我正在尝试插入 JS 以使用 ICAP 阻止弹出窗口/新标签。 我已经使用 squid 设置了 tproxy,它适用于 https 连接我可以看到 REQMOD 请求,但我没有看到 RESPMOD。我认为我的 ssl bumping 设置不正确。如果我尝试访问 HTTP 站点,我会收到 ICAP 错误,对于 https,它工作正常
这是我的 squid.conf
acl ads dstdom_regex "/home/pi/adblocker/blocked_domains.txt"
http_access deny ads
debug_options ALL,1 33,28,2,9
acl localnet src 0.0.0.1-0.255.255.255 # RFC 1122 "this" network (LAN)
acl localnet src 10.0.0.0/8 # RFC 1918 local private network (LAN)
acl localnet src 100.64.0.0/10 # RFC 6598 shared address space (CGN)
acl localnet src 169.254.0.0/16 # RFC 3927 link-local (directly plugged) machines
acl localnet src 172.16.0.0/12 # RFC 1918 local private network (LAN)
acl localnet src 192.168.1.0/24 # RFC 1918 local private network (LAN)

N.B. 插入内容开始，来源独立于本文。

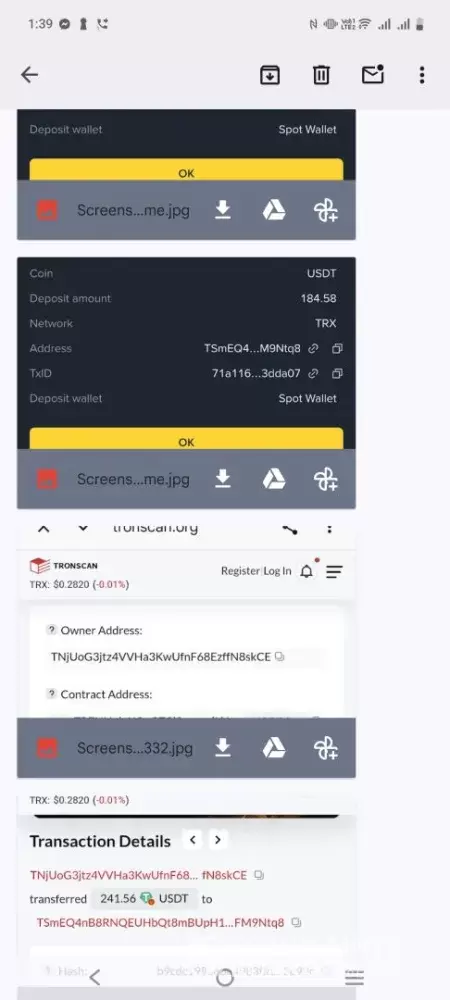Open the second Screens...me.jpg file label

(133, 479)
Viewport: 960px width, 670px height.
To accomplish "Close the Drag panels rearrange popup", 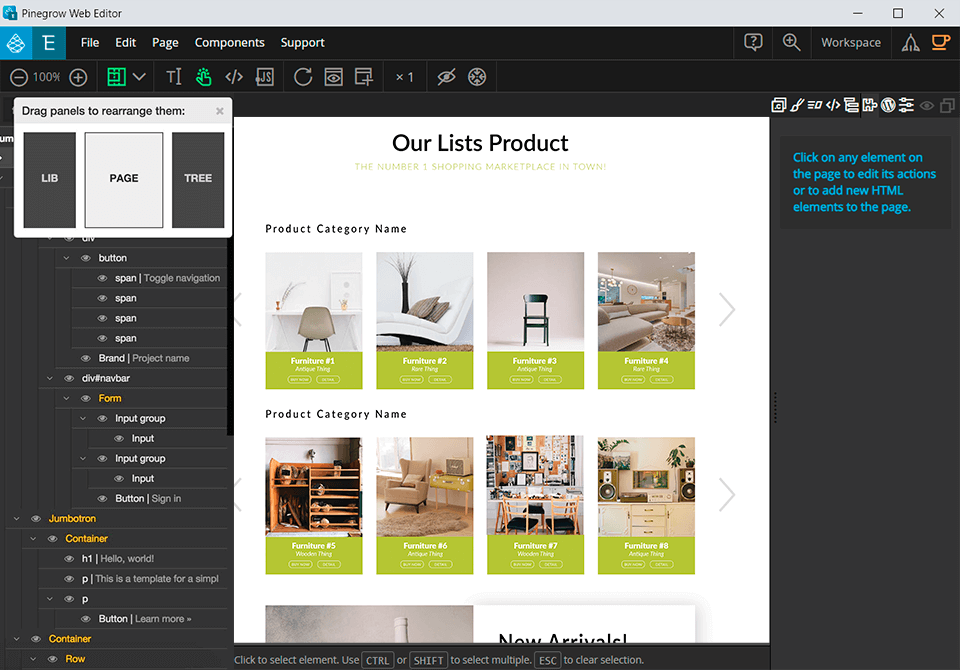I will point(219,111).
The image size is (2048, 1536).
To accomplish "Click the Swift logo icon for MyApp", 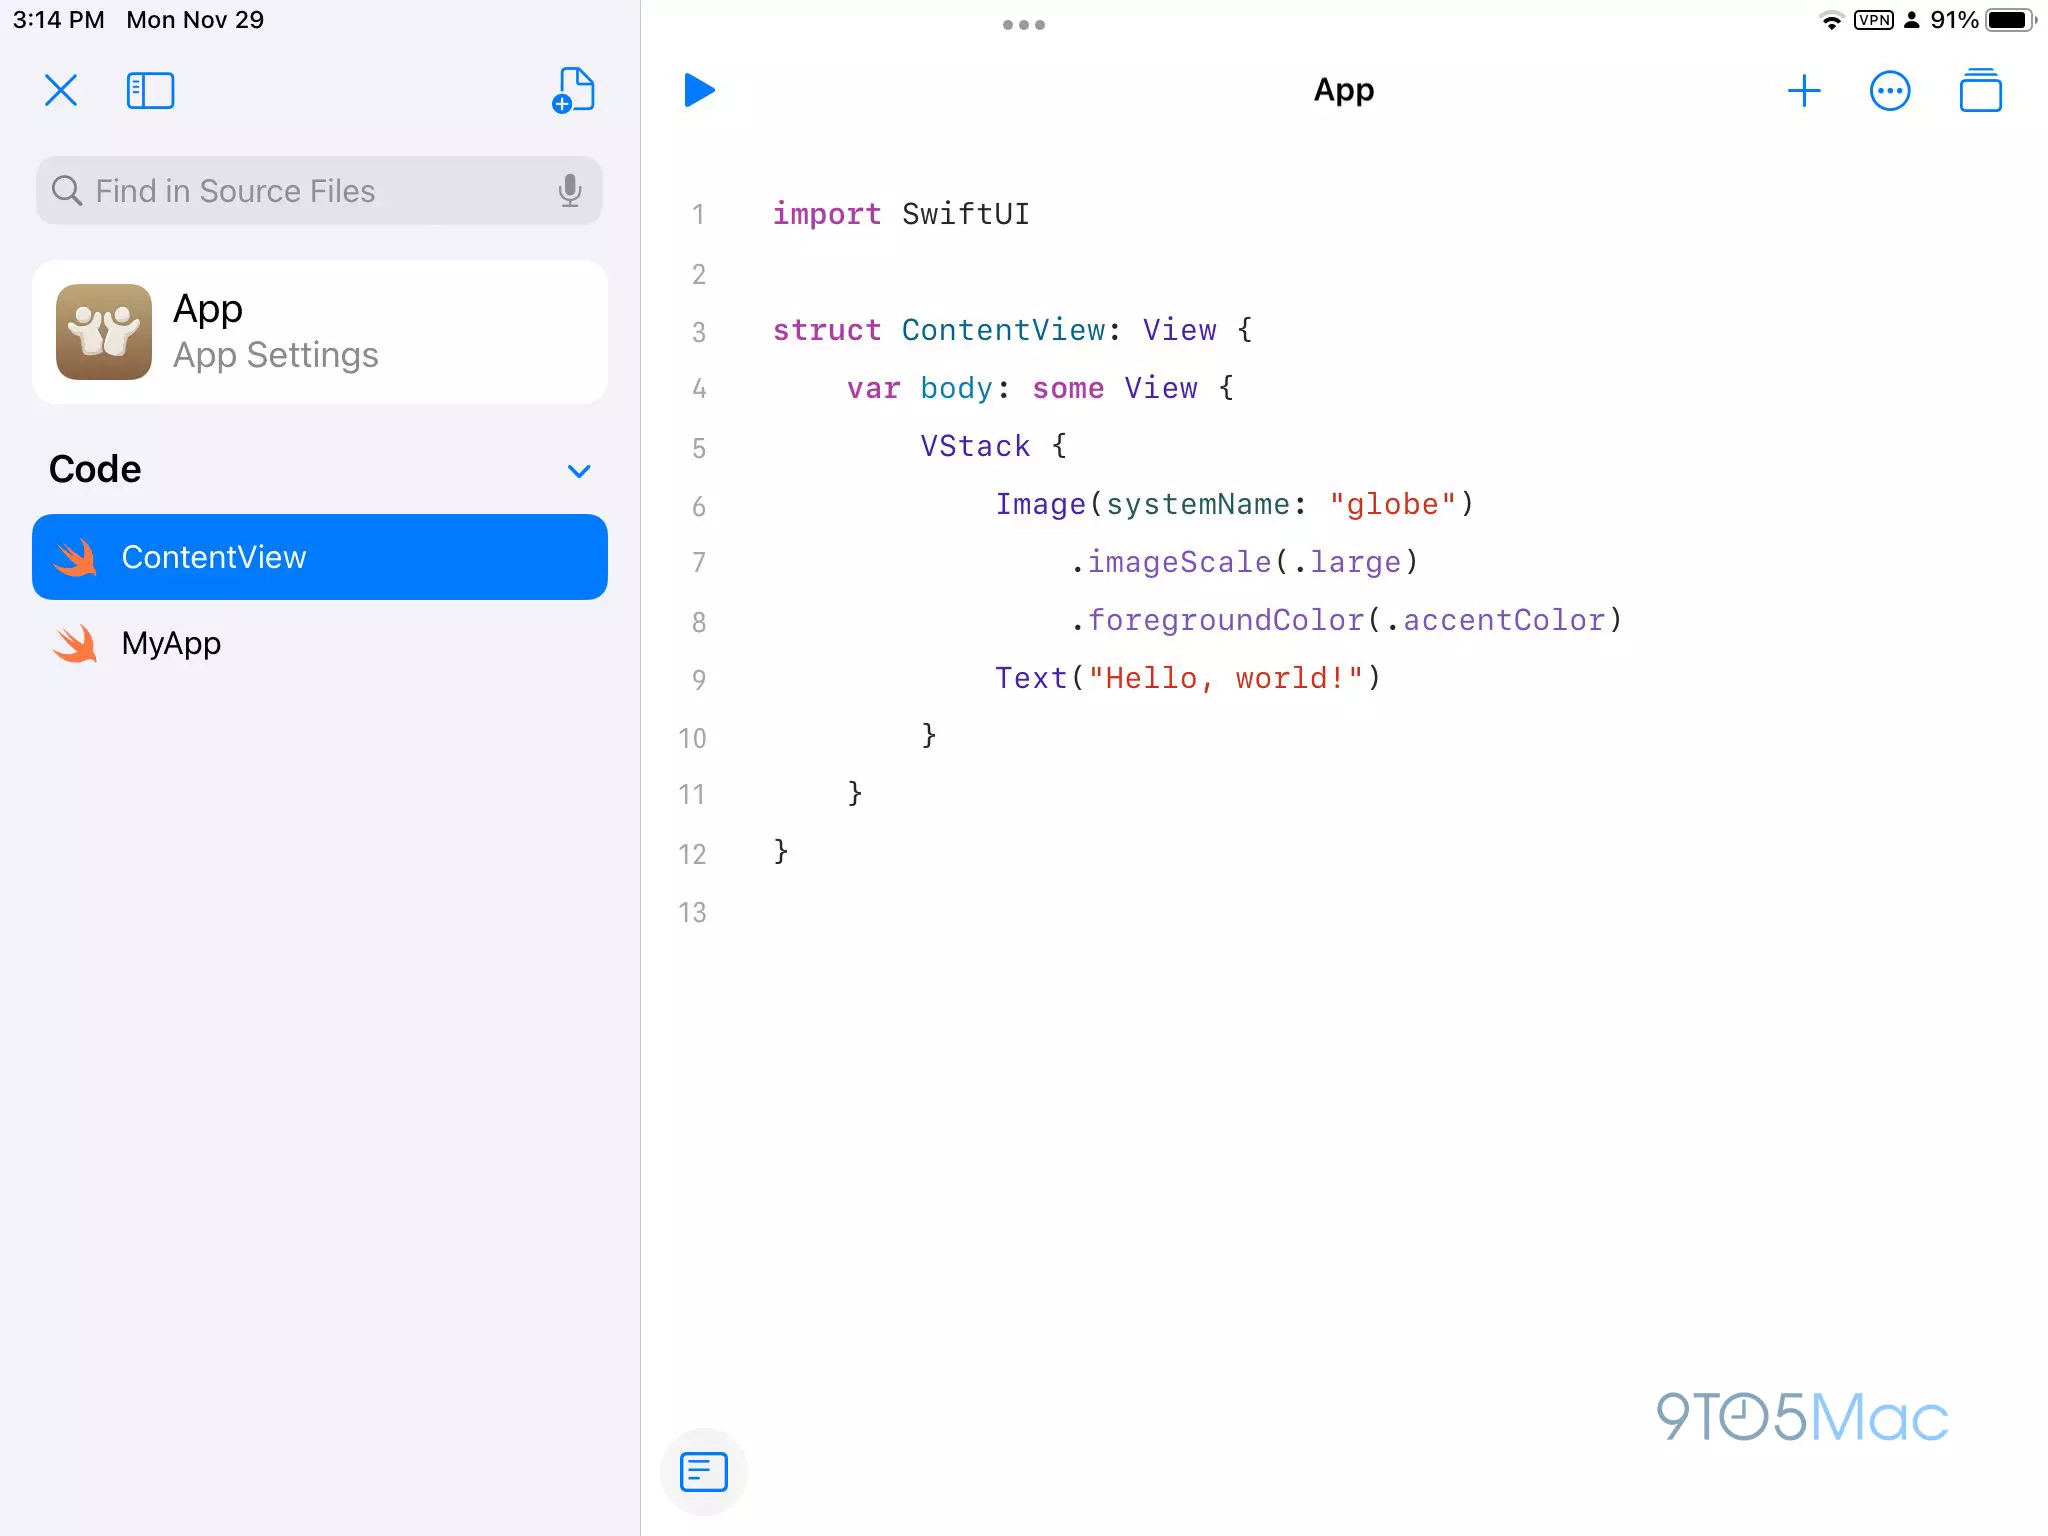I will 77,642.
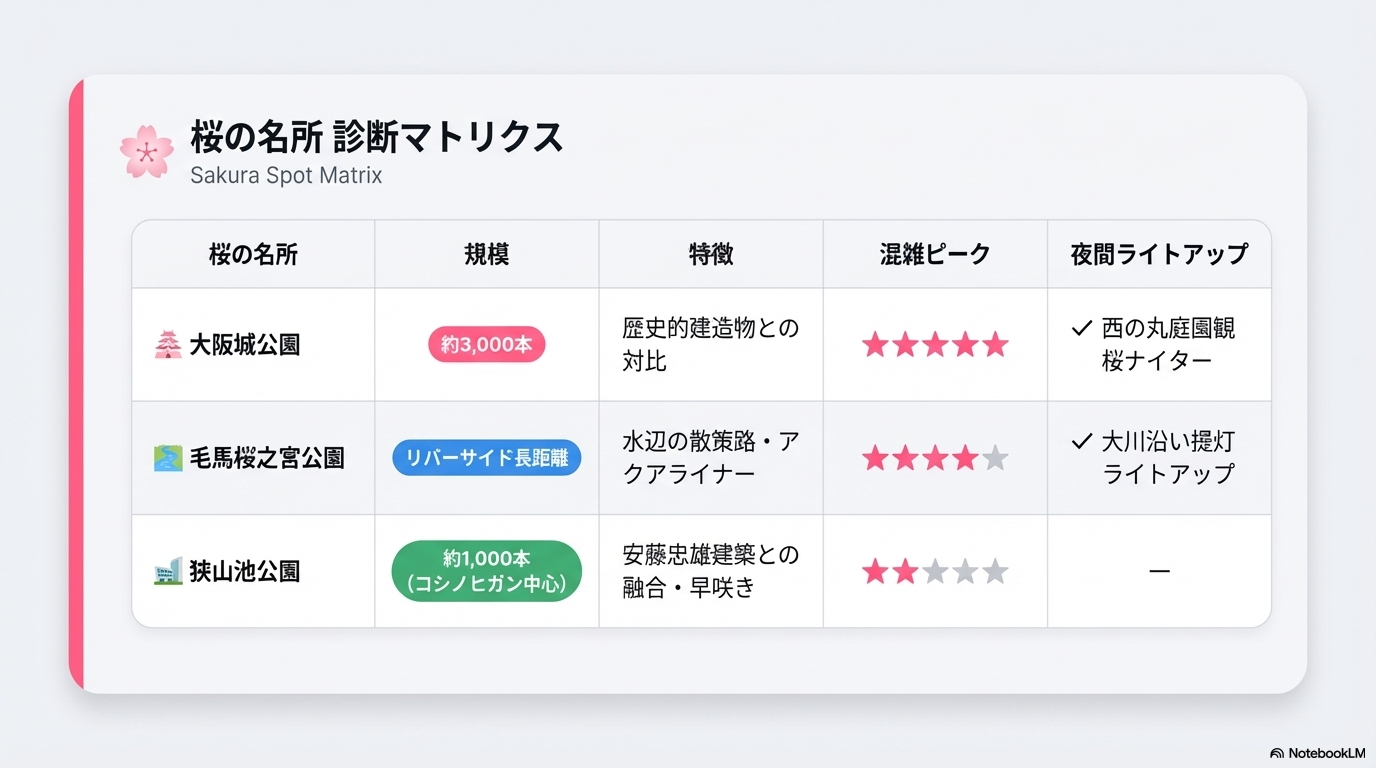Click the river icon next to 毛馬桜之宮公園
1376x768 pixels.
point(167,458)
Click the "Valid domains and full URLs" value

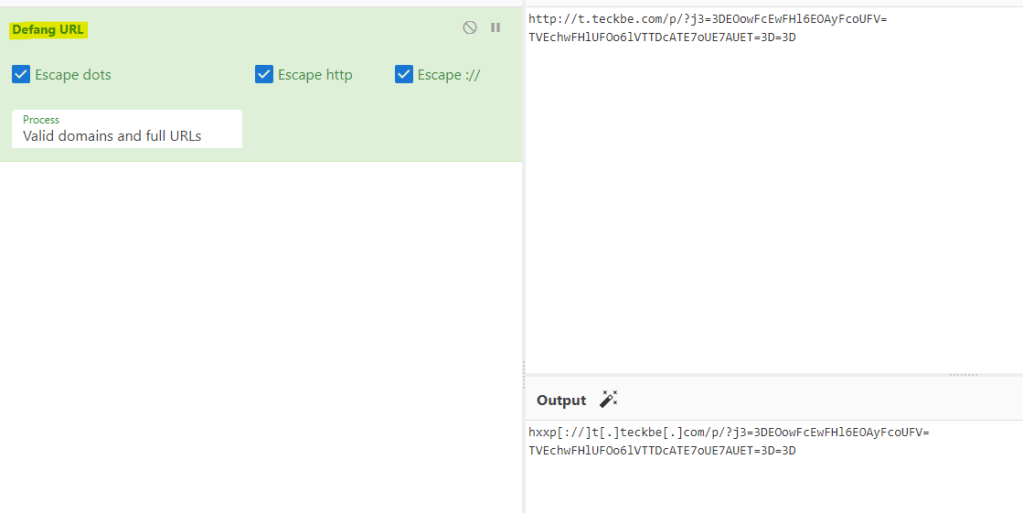112,136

acl localnet src fc00::/7 # RFC 4193 local private network range
acl localnet src fe80::/10 # RFC 4291 link-local (directly plugged) machines
acl SSL_ports port 443
acl Safe_ports port 80 # http
acl Safe_ports port 21 # ftp
acl Safe_ports port 443 # https
acl Safe_ports port 70 # gopher
acl Safe_ports port 210 # wais
acl Safe_ports port 1025-65535 # unregistered ports
acl Safe_ports port 280 # http-mgmt
acl Safe_ports port 488 # gss-http
acl Safe_ports port 591 # filemaker
acl Safe_ports port 777 # multiling http
acl CONNECT method CONNECT
http_access deny !Safe_ports
http_access allow localnet
http_access deny CONNECT !SSL_ports
http_access allow localhost manager
include /etc/squid/conf.d/*
http_access allow localhost
http_port 3128
https_port 3128 ssl-bump intercept generate-host-certificates=on cert=/home/pi/adblocker/ssl_cert1.pem key=/home/pi/adblocker/ssl_key1.pem
sslcrtd_program /usr/lib/squid/security_file_certgen -s /var/lib/ssl_db -M 4MB
sslcrtd_children 8
ssl_bump bump all
icap_enable on
icap_send_client_ip on
icap_send_client_username on
icap_client_username_encode off
icap_client_username_header X-Client-Username
icap_preview_enable on
icap_preview_size 1024
icap_service service_req reqmod_precache bypass=1 icap://127.0.0.1:1344/reqmod
adaptation_access service_req allow all
icap_service service_resp respmod_precache bypass=0 icap://127.0.0.1:1344/respmod
adaptation_access service_resp allow all
acl intermediate_fetching transaction_initiator certificate-fetching
http_access allow intermediate_fetching
request_header_access Allow allow all
request_header_access Authorization allow all
request_header_access WWW-Authenticate allow all
request_header_access Proxy-Authorization allow all
coredump_dir /var/spool/squid
refresh_pattern ^ftp: 1440 20% 10080
refresh_pattern ^gopher: 1440 0% 1440
refresh_pattern -i (/cgi-bin/|\?) 0 0% 0
refresh_pattern . 0 20% 432
`
这里是我的 icap 服务器的例子
import socketserver
import datetime
import re
from lxml import html
class ICAPRequestHandler(socketserver.BaseRequestHandler):
def handle(self):
data = self.request.recv(1024).strip()
response = self.handle_request(data)
self.request.sendall(response)
def handle_request(self, data):
lines = data.decode('utf-8').split('\r\n')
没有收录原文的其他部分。